Only in the last years of the reign of Justinian did the discontent of the people again begin to manifest itself openly. In 556, on the drawings, dedicated to the day foundation of Constantinople (May 11), the inhabitants shouted to the emperor: "Basileus, [give from] abundance to the city!" (Feof.,). It was in the presence of the Persian ambassadors, and Justinian, furious, ordered many to be executed. In September 560, a rumor spread through the capital about the death of the recently ill emperor. Anarchy swept the city, gangs of robbers and the townspeople who joined them smashed and set fire to houses and bread shops. The unrest was calmed down only by the quick wit of the eparch: he immediately ordered that bulletins on the state of health of the basileus be posted in the most prominent places and arranged a festive illumination. In 563, the crowd threw stones at the newly appointed city eparch, in 565, in the Mezenziol quarter, the pra-sins fought with soldiers and excuvites for two days, many were killed.

Justinian continued the line begun under Justin on the dominance of Orthodoxy in all spheres of public life, persecuting dissidents in every possible way. At the very beginning of the reign, ca. 529, he promulgated a decree prohibiting taking on public service"heretics" and a partial defeat in the rights of adherents of the unofficial church. “It is fair,” the emperor wrote, “to deprive earthly goods of one who worships God incorrectly.” As for non-Christians, Justinian spoke even more severely about them: "There should be no pagans on earth!" .

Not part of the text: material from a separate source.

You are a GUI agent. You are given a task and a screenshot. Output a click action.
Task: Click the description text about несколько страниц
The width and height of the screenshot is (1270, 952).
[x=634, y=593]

In 529, the Platonic Academy in Athens was closed, and its teachers fled to Persia, seeking the favor of Tsarevich Khosrov, known for his scholarship and love for ancient philosophy 9).

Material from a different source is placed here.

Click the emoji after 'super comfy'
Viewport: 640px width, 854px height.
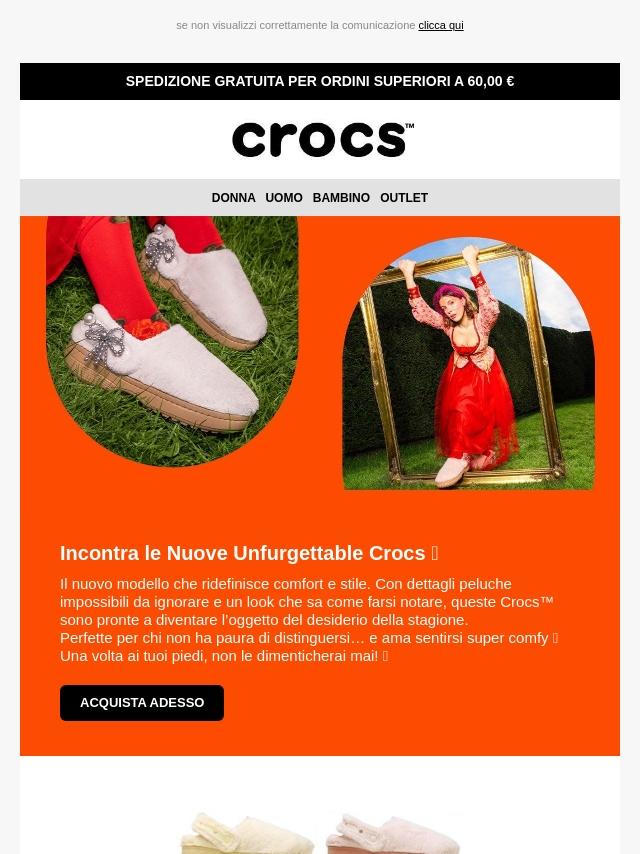555,638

The only heretical direction of Christianity that was not particularly persecuted was Monophysite - partly due to the patronage of Theodora, and the lord basileus perfectly understood the danger of persecution of such a large number of citizens, who already kept the court in constant expectation of a rebellion. Convened in 553 in Constantinople, the V Ecumenical Council (there were two more church councils under Justinian - local councils in 536 and 543) made some concessions to the Monophysites. This council confirmed the condemnation made in 543 of the teaching of the famous Christian theologian Origen as heretical.

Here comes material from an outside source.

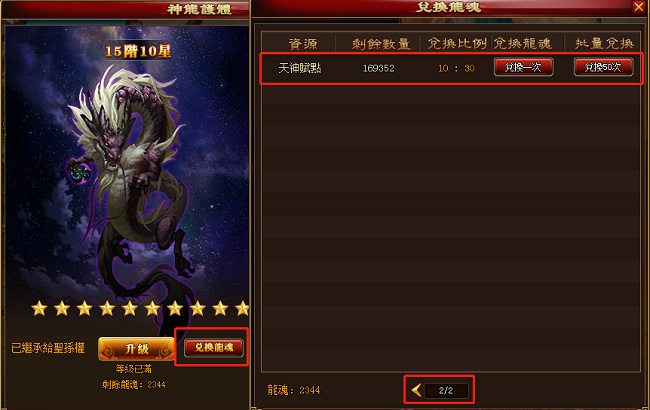Click the 10 : 30 exchange ratio
Viewport: 650px width, 410px height.
point(456,68)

Considering the church and the empire as one, Rome as his city, and himself as the highest authority, Justinian easily recognized the supremacy of the popes (whom he could appoint at his discretion) over the patriarchs of Constantinople.

The emperor himself gravitated towards theological disputes from a young age, and in old age this became his main hobby. In matters of faith, he was distinguished by scrupulousness: John of Nius, for example, reports that when Justinian was offered to use a certain magician and sorcerer against Khosrov Anushirvan, the basileus rejected his services, exclaiming indignantly: “I, Justinian, the Christian emperor, will I triumph with the help of demons? !" . He punished the guilty churchmen mercilessly: for example, in 527, two bishops convicted of sodomy, on his orders, were taken around the city with their genitals cut off as a reminder to the priests of the need for piety.

Justinian throughout his life embodied the ideal on earth: the one and great God, the one and great church, a single and great power, a single and great ruler. The achievement of this unity and greatness was paid for by the incredible exertion of the forces of the state, the impoverishment of the people and hundreds of thousands of victims. The Roman Empire was revived, but this colossus stood on clay feet. Already the first successor of Justinian the Great, Justin II, in one of the short stories, lamented that he had found the country in a terrifying state.

In the last years of his life, the emperor became interested in theology and turned less and less to the affairs of the state, preferring to spend time in the palace, in disputes with church hierarchs or even ignorant simple monks. According to the poet Corippus, "the elder emperor no longer cared about anything; as if already numb, he was completely immersed in the expectation of eternal life. His spirit was already in heaven."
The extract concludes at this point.